Meteor Shower

Meteor Shower


I was changing in the handicapped bathroom again. I go in there because it’s bigger, private. Maybe it’s some vestige of high school anxiety about changing in the locker room or fear that if I change in the men’s room the door will open and a woman passing by will -eek!- see me changing and freak out about what I don’t know, but I prefer changing in there. Even as I write this it seems totally ridiculous. I change in public all the time. I think it’s just something about the sexless vibe at that place.

Coming out of the bathroom I was rushing a bit. I’m always rushing, which is ironic since what I’m studying there is a body/mind modality where you go super slow. I shuffled down the hallway in my socks like a little kid, the floorboards creaking in a raspy baritone. I was adding up my work/study hours in my head because I always forget to tell the administrator and then I get a huffy email about it. I rounded the corner and suddenly there he was, talking to my teacher. Boyish/mannish. Fresh-faced. Slight blush to the cheeks, like he’s just taken an autumn bike ride. It was so incongruous to see him there, standing in the middle of the waiting room against the braided nylon of the furniture and the beige wall. I walked past him into the big room to collect my notebook, sort of disconcerted and annoyed. Oh god this is the last place I want to run into them. It throws the whole thing out of balance. Not here please. He must have psychically heard my anxiety because when I went back out to put my sneakers on he was gone.

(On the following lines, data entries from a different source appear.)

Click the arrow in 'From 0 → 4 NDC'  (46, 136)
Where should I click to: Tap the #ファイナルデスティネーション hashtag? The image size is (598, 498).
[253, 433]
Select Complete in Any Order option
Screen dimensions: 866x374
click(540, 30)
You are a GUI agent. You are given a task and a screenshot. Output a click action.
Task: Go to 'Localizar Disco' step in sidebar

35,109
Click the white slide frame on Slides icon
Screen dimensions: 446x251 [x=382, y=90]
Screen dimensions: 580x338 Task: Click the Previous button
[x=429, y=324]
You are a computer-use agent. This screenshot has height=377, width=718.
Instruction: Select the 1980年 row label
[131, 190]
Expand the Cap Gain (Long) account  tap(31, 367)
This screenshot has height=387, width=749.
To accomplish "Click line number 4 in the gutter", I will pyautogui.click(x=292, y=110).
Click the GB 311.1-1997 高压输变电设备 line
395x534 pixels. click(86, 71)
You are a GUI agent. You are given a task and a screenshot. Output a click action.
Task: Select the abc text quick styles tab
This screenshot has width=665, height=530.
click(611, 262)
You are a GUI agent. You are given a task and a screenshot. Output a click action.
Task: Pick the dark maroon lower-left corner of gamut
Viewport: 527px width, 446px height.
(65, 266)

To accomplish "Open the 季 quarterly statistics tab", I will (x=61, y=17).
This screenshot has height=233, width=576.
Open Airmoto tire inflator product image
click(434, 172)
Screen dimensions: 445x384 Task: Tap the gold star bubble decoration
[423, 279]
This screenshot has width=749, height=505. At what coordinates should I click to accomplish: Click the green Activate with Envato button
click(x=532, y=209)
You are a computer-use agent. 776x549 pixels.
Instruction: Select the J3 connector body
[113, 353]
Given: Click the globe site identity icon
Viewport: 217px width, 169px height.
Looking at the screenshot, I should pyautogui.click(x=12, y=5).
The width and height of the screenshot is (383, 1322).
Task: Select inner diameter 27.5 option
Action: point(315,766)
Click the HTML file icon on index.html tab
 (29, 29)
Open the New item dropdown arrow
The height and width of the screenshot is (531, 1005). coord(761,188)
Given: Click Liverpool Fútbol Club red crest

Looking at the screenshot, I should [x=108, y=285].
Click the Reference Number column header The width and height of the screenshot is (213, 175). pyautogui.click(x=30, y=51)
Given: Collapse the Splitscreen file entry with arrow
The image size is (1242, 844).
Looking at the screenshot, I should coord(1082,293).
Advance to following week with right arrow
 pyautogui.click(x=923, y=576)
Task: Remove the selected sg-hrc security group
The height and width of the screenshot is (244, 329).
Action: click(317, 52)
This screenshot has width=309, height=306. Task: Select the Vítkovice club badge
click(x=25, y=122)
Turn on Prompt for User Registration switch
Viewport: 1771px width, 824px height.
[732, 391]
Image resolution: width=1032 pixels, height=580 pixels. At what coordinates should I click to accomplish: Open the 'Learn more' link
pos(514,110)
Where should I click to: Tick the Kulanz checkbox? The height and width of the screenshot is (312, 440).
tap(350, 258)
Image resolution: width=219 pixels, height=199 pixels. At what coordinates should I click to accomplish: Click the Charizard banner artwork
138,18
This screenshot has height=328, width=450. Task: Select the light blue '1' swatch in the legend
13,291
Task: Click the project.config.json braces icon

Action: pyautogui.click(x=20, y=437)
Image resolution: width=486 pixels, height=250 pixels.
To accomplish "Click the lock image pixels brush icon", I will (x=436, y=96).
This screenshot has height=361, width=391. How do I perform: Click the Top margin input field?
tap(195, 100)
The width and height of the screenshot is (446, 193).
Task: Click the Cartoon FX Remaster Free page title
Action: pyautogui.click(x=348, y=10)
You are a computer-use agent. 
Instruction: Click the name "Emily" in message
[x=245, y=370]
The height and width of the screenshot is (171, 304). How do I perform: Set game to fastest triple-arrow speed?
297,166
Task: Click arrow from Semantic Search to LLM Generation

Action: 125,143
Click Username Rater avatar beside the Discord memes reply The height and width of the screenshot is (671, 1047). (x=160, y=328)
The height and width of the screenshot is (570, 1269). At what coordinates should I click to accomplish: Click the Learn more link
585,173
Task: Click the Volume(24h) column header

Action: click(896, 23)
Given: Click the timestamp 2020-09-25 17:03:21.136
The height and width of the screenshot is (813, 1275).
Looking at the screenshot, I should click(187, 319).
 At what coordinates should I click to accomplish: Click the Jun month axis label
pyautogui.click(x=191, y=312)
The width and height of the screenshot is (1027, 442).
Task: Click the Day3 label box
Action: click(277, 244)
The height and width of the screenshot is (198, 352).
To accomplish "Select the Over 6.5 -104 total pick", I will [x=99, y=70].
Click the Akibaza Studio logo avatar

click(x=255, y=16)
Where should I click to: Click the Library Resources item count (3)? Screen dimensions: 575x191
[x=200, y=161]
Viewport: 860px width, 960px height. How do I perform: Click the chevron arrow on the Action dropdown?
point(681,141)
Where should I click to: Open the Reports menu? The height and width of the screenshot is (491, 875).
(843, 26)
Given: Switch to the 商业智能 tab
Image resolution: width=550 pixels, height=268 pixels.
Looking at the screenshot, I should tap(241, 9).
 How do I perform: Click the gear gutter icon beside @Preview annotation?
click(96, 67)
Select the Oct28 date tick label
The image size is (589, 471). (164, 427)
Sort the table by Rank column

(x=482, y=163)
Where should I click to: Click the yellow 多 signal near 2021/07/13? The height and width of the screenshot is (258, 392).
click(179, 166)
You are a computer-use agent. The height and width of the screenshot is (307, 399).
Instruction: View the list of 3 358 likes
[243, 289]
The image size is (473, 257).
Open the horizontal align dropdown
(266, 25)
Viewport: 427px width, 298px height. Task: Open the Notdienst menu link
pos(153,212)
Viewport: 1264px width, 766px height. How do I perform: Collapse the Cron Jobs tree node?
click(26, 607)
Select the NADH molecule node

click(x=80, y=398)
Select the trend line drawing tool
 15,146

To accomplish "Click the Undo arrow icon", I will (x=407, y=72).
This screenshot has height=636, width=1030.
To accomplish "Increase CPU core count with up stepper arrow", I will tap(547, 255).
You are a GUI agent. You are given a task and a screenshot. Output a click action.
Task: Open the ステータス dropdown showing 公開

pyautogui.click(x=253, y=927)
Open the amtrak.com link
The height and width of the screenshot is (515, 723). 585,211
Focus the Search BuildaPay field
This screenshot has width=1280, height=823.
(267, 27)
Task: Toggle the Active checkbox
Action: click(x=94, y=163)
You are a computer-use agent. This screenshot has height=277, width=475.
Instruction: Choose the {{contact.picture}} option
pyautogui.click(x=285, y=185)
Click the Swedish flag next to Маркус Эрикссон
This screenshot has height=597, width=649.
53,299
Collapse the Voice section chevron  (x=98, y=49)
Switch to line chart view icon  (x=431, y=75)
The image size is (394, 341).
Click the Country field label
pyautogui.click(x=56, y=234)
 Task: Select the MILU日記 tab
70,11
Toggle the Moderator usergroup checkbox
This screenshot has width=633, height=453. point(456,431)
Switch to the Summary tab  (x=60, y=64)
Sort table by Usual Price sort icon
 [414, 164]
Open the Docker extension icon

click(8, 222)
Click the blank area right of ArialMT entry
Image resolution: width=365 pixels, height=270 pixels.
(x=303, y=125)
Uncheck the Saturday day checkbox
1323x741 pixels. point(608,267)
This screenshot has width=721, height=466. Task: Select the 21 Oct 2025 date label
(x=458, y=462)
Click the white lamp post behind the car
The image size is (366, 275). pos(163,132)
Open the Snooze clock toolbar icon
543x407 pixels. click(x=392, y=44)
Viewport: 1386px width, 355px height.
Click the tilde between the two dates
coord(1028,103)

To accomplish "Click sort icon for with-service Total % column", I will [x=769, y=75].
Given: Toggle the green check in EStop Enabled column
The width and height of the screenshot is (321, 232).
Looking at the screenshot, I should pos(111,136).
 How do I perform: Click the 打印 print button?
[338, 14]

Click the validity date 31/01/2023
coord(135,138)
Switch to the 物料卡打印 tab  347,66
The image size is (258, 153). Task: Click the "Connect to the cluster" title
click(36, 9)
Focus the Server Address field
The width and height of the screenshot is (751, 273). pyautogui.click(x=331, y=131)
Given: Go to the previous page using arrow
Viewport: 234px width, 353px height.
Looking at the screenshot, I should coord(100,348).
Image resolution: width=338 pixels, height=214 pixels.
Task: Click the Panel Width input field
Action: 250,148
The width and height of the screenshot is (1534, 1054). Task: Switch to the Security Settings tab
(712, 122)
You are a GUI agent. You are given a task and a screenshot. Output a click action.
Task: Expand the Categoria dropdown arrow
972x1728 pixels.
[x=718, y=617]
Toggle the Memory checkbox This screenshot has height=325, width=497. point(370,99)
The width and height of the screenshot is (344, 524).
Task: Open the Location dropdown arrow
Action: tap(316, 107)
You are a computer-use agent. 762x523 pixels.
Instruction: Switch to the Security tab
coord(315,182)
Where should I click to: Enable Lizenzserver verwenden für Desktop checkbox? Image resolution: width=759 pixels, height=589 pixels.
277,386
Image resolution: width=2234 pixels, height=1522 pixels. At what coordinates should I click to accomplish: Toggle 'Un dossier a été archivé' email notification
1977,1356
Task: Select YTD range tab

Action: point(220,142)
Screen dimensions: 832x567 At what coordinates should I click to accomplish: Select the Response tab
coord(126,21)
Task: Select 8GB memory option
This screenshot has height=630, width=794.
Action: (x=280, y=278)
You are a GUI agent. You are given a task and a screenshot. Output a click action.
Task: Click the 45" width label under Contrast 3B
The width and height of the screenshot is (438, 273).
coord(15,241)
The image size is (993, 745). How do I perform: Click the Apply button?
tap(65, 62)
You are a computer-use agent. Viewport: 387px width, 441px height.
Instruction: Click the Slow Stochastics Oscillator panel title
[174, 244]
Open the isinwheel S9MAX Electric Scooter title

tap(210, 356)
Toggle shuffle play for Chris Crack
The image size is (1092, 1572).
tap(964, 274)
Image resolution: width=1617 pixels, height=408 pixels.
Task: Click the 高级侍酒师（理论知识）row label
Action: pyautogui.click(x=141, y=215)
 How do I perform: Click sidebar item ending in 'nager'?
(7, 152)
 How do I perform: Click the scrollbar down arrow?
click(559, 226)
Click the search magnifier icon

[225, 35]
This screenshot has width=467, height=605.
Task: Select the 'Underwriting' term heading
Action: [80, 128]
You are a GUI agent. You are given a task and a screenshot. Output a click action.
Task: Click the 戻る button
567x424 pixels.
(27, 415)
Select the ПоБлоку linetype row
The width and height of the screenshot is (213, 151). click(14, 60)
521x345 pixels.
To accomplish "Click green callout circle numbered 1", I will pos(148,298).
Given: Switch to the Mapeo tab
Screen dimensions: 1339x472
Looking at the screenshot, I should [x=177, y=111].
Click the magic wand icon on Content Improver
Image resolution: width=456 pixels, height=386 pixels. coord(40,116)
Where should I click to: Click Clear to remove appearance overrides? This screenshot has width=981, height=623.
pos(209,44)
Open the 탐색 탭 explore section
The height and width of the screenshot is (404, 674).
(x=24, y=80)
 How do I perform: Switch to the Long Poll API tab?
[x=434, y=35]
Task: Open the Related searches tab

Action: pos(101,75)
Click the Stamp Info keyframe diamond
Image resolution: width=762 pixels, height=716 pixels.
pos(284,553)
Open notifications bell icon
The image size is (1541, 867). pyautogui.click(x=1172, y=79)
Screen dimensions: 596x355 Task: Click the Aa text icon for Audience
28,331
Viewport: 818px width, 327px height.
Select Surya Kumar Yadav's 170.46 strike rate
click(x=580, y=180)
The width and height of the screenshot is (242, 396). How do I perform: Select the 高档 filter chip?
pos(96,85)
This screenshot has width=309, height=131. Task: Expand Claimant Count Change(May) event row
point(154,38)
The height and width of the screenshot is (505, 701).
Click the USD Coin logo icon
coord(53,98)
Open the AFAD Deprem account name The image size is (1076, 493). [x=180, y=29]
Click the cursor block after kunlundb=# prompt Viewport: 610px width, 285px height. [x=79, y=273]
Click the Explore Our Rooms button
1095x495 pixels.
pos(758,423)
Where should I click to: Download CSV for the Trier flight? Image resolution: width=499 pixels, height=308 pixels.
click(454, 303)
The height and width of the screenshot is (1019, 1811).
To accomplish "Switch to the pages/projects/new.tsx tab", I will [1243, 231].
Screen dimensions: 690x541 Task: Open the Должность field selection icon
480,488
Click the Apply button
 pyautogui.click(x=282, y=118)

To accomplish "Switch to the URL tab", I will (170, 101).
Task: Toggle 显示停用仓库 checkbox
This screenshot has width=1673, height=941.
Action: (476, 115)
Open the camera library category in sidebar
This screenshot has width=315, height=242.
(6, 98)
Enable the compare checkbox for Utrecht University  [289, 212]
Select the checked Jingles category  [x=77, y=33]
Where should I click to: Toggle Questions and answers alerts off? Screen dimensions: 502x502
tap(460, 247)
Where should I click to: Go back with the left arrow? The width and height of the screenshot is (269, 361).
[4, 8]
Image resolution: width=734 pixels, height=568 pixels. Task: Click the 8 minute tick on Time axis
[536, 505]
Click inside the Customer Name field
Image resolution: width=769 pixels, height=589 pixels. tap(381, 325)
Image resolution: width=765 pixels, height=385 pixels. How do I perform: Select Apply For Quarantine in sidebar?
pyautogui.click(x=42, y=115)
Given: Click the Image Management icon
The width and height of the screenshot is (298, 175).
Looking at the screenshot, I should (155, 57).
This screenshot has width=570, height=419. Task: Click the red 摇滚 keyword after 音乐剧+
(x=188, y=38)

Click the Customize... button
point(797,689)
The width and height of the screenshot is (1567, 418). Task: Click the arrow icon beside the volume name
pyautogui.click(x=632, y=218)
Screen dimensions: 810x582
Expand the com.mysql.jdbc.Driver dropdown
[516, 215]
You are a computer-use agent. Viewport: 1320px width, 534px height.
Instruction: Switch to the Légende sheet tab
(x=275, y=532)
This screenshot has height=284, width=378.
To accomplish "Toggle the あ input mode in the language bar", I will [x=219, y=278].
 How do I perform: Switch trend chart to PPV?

I had just finished teaching class at the university where they let me teach. I never finished college and now I teach at colleges all the time. Maybe it’s karmic. I figure if I never actually get a degree I won’t actually ever be hired for real in a permanent way. I’ll just teach at different places each year and I can keep this slutty thing with higher education going for the rest of my life.

I crossed the big street – I wasn’t riding my bike for those few days – and was heading into my bank to make a deposit when I saw him smiling and sneering his way towards me. That is the definition of a craggy face I thought. A maze of dry rivulets. He’s shorter than me, I think that means he’s very very short, ever since I found out I’m short. (That’s another story.) He was wearing a blazer, tweed maybe. That downtown arty hair length, long but not too long. Aging male painter length. I say sneering but actually he seemed very content, very at peace with himself and his day as he walked down the sidewalk by himself. It was inspiring. Maybe it’s all the yoga, if he still does it. People really get attached when they do yoga, but I wonder if that’s just something they do for a little while and then stop like most everybody else but since somebody saw them in a class once or they wrote about it in an interview everyone is still like, oh so and so does yoga.

paker posey

Riding in the city is always risky, dangerous. I like pretending I am cool and tough enough for it, though sometimes I get to an intersection and I’ve calculated the distance between cars incorrectly so I waddle my way on my tippie toes through an opening like a toddler. That day I was on it, though, and I was barreling down the big avenue like a pro when I saw her on the corner waiting to cross. She was wearing big sunglasses, a long coat. It was all just a flash but I keyed in instantly to the wrinkles around her mouth. She’s letting herself grow old without surgery – I told myself approvingly, like she gives a fuck about what I think. It IS a relief, though. Don’t you think it’s weird that we look at movies to see our emotions reflected or articulated and all these people have billiard ball complexions? Like, what is the accumulative psychological effect of all that? I recently saw that movie about the untethered astronaut and when they do the close-ups I’m just like, you don’t look that worried.

greg kinnear

I was racing up the street on my bike. It’s that part of the ride where it’s not clear which side of the street you should be on, or I guess I could say it’s the free for all part of the ride. Now with bike lanes there’s the suggestion of order, even though everyone knows it’s still a shitshow of power mongering between pedestrians, cyclists and drivers. Everyone’s on their cellphones by the way, but you already knew that. Distraction nation.

He had stepped pretty much into the middle of the wide avenue straining his neck to see if a cab was coming. I wonder if it’s any easier for him. It feels like it’s basically become impossible to get a cab, and then if they do stop, they ask you where you’re going, which I think is illegal according to the Taxi Rider’s Bill of Rights! Anyway he has that expression of being half caught in some pressing concern, even when he’s hailing a cab. I want to say I felt nothing, did I go to the left or the right of him? His confusion about the lack of available cabs did seem tremendously earnest.